Five in Five with Janay "Hollow-point" Harding

Five in Five with Janay "Hollow-point" Harding

Janay Harding 2.jpeg

New Zealand born Janay “Hollow-point” Harding is one of the new breed of Australasian female fighters carving it up on the world stage.

 The 24-year-old, of Tainui descent, recently claimed her first win for a major promotion when she defeated SBG’s Sinead Kavanagh in the first round at Bellator 207. An exciting and dynamic fighter, all four of Harding’s victories inside the cage have come via stoppage. With a return to the cage early 2019 Hollow-point is one to watch!

New Zealand Fighter’s Isaac Savage recently caught up with the burgeoning star and put the following questions to her as part of our five in five series.

Janay ‘Hollow-point’ Harding –

We know you’re based in Aus, can you tell us more about your Maori heritage and kiwi roots?

I was born in Christchurch where I spent the first ten years of my life before relocating to Queensland, Australia. My mum is a Christchurch local and my dad is from Auckland after he was whangai from Ngaruawahia. We come from the Tainui iwi and very close to the Moari Queen’s blood line. Unfortunately I haven’t had a lot of opportunity to completely delve into my cultural roots and learn more Te Reo Maori but it’s definitely on my to do list in the not too distant future and I love looking into the Maori heritage.

The term hollow-point refers to an expanding bullet, designed to maim and cause collateral damage – why such such a nasty nickname?

After my very first fight and victory came by way of first round TKO, a few of us were playing around with words and different nicknames and that one seemed to fit in well! The hollow-point is a devastating weapon and I like to think it works with my knockout ratio. 

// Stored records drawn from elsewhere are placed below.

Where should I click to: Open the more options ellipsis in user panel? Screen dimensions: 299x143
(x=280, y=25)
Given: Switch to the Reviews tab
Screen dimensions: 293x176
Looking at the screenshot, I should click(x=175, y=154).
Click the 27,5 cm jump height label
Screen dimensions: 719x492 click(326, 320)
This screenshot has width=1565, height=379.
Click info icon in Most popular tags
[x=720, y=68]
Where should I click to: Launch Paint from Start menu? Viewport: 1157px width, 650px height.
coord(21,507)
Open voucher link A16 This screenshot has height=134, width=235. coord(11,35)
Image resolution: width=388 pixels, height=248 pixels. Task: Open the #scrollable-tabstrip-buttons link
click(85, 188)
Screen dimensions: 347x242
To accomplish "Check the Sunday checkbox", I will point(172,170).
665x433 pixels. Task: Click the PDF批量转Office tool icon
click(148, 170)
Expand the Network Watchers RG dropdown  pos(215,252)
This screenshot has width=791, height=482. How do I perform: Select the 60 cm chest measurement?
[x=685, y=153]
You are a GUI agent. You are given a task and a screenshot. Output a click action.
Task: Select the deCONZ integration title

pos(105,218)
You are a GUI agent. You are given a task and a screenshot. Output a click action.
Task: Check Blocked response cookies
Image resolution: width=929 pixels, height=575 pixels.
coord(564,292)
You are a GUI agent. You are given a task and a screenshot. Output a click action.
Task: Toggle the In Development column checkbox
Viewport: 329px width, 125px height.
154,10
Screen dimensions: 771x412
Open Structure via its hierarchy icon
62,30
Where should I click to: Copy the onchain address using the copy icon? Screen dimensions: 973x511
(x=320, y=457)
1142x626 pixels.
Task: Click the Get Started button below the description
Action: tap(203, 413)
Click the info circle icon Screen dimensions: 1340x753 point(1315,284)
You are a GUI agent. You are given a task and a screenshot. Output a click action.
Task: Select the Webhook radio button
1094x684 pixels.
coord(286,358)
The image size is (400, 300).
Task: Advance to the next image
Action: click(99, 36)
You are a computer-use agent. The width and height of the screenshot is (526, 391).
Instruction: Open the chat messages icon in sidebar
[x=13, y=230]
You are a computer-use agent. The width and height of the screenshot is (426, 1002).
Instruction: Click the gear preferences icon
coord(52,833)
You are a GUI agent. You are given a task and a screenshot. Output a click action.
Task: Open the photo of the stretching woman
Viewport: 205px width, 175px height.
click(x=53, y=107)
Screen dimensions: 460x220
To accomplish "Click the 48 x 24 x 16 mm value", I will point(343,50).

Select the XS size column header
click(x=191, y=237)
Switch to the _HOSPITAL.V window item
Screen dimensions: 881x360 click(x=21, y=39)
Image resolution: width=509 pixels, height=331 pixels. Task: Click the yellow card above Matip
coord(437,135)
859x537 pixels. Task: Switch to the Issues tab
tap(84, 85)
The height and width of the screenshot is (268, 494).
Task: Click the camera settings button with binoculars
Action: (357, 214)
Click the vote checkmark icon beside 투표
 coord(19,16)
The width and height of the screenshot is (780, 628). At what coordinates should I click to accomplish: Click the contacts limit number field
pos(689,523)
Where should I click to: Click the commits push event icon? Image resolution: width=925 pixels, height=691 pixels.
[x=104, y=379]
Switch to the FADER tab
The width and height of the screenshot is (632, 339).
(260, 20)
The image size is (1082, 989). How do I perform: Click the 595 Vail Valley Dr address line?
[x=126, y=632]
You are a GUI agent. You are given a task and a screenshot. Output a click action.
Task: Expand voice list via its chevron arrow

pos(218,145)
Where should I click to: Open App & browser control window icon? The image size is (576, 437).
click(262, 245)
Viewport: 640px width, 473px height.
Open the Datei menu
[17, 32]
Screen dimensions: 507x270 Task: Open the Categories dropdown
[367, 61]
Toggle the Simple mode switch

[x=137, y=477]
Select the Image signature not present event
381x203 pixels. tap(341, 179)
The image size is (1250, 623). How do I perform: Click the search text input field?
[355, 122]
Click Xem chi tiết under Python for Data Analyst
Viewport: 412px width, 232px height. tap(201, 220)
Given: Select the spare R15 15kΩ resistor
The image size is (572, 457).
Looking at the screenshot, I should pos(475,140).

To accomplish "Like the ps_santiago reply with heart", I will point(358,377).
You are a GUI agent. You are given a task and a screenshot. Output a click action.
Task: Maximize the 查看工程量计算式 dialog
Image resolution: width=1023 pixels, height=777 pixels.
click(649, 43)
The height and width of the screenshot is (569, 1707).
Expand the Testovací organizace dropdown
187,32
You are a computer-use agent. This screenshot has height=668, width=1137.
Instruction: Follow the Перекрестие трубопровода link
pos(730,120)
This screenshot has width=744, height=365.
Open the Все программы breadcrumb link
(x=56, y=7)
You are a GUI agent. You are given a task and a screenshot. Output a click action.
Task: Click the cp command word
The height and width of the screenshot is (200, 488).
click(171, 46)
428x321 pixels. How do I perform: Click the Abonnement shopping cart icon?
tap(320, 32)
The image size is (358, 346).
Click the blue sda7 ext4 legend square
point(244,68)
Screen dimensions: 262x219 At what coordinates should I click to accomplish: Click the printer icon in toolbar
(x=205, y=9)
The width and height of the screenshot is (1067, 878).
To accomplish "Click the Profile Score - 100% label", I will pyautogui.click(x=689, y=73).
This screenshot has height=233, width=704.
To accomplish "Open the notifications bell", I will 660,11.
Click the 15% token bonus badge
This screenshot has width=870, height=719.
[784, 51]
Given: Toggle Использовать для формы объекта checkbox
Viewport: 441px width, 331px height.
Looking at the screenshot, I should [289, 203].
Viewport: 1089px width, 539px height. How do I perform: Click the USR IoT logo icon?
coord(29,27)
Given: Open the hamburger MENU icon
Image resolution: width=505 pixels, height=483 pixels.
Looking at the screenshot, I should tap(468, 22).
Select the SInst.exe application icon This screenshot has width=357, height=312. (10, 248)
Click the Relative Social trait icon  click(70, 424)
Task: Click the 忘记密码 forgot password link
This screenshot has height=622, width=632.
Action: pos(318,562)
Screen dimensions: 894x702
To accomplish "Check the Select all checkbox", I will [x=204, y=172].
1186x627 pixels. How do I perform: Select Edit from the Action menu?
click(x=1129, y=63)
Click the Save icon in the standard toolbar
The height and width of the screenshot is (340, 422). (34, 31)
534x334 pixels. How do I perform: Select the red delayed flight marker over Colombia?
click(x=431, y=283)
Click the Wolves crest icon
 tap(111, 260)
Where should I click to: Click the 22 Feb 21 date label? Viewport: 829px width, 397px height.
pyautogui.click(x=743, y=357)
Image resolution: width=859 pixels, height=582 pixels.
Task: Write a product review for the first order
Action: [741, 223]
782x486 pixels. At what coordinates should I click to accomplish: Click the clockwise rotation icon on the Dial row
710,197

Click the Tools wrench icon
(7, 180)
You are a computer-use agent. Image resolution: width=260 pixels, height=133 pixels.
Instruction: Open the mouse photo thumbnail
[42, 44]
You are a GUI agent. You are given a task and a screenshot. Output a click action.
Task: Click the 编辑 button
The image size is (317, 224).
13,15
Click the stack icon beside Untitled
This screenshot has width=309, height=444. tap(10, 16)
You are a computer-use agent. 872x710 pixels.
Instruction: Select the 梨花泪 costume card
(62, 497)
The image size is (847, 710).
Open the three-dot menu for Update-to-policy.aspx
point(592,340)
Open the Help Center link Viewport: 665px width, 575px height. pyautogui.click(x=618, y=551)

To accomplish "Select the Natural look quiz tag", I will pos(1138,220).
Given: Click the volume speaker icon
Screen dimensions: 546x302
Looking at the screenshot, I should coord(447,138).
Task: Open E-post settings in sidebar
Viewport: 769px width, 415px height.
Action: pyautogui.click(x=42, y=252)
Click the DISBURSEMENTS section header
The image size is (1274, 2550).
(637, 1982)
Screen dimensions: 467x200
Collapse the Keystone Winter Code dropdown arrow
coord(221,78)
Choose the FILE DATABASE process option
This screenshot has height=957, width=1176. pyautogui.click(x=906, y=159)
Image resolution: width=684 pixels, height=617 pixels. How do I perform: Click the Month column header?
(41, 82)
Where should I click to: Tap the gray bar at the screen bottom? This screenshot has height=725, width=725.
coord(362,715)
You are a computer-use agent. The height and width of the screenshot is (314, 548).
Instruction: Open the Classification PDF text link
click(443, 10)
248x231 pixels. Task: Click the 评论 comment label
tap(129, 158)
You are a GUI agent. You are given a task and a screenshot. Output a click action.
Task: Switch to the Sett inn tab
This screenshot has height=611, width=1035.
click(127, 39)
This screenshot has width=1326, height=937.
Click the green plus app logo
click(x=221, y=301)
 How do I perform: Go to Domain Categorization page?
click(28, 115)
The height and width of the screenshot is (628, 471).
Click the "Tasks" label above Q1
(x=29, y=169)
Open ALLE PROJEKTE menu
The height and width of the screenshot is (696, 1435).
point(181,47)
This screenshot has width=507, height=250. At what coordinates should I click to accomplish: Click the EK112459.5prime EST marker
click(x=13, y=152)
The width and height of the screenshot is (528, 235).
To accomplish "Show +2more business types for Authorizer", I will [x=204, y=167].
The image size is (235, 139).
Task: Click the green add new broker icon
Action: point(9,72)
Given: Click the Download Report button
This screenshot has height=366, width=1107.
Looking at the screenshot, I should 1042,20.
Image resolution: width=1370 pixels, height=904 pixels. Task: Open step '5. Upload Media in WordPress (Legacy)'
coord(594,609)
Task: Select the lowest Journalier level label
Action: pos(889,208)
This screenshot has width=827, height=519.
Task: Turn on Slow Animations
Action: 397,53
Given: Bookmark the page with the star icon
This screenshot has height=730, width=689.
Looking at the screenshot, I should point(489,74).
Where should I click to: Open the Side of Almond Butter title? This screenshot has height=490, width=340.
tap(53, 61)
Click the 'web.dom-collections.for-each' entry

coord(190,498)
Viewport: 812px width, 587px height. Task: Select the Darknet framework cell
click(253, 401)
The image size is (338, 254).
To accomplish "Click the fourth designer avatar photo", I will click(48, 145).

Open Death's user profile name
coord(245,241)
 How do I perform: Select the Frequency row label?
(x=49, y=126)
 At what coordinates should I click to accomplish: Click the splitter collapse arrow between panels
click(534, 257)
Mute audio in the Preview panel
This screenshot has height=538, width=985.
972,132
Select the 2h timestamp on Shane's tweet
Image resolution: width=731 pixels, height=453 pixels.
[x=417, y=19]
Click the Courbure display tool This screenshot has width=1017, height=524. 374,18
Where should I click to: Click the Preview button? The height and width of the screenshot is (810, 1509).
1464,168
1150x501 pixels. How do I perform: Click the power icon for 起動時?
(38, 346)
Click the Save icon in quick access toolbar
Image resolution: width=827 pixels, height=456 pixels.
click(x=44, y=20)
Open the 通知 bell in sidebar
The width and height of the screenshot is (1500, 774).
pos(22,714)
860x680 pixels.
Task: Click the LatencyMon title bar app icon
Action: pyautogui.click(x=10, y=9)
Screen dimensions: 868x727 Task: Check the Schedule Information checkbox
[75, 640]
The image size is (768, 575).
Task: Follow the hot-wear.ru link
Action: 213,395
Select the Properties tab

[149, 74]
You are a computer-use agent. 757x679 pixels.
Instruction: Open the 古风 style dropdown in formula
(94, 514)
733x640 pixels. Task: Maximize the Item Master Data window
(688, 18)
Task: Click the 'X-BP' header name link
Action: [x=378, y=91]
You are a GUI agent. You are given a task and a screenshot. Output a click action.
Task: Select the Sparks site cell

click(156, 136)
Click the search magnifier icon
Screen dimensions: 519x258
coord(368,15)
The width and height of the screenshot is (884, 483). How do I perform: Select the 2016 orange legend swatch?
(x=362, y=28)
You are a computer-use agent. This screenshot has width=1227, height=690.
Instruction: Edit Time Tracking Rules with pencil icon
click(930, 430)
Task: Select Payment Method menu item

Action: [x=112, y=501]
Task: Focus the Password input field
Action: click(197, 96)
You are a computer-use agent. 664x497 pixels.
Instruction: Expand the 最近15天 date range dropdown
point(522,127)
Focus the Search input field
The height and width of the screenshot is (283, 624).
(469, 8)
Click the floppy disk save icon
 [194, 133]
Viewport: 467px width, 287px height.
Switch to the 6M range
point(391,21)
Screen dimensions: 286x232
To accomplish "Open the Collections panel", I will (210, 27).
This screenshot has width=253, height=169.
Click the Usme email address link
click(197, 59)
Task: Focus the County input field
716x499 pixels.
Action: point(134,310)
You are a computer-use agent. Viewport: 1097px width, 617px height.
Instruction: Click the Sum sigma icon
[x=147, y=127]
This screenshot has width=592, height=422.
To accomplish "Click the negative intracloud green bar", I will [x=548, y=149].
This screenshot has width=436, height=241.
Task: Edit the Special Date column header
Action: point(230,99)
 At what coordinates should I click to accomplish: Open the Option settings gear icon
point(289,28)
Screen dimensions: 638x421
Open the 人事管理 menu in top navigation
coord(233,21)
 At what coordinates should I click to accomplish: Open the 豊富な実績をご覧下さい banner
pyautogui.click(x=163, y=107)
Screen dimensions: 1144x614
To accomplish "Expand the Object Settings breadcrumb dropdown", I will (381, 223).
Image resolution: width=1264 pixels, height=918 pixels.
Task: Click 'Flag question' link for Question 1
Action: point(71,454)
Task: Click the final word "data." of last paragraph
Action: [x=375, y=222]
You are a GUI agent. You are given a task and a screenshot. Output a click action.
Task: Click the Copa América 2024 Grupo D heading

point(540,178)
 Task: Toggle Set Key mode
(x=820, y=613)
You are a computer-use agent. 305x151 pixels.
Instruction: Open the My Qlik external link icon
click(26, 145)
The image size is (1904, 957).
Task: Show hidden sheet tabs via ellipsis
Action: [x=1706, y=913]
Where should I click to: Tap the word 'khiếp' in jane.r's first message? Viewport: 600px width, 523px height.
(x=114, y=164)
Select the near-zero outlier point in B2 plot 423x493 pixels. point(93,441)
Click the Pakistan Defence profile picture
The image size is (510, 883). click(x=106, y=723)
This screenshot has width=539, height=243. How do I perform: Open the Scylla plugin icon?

We are seeing more and more women competing at the top levels of combat sports, what got you started and what does it mean to be part of one of the worlds premier organisations?

Originally what got me started in combat sports was Shodokan Karate. After trying a number of hobbies, I really seemed to gravitate towards the individual aspect of Martial Arts and continued to grow more fond of it as time went on. It’s great to be one of the few women pioneering new divisions in the top MMA promotions and to me it makes for an easier and more normalised journey for those women to come. Increasing the popularity of WMMA has always been a great concern of mine and I’m glad I can use my platform to prove that all women, of all types can compete in a male dominated sport such as MMA. 

What advice would you give to all the aspiring female fighters who wish make a career in MMA?

I am a massive advocate in seeing more and more females making a career out of MMA and I would say to stick at it. Stay true to your self and if you love the sport then continue to move forward, whether it be gaining more experience in the cage, more exposure or improving your training then go all out and go for it.

What’s next and where can we catch your next fight?

We’re looking towards February for my next bout with Bellator as I still have 3 fights left on this contract. I’m loving Bellator and looking forward to seeing where they send me next and who against. 

If I’m not on the main card the easiest way to watch is via the Bellator app and Website.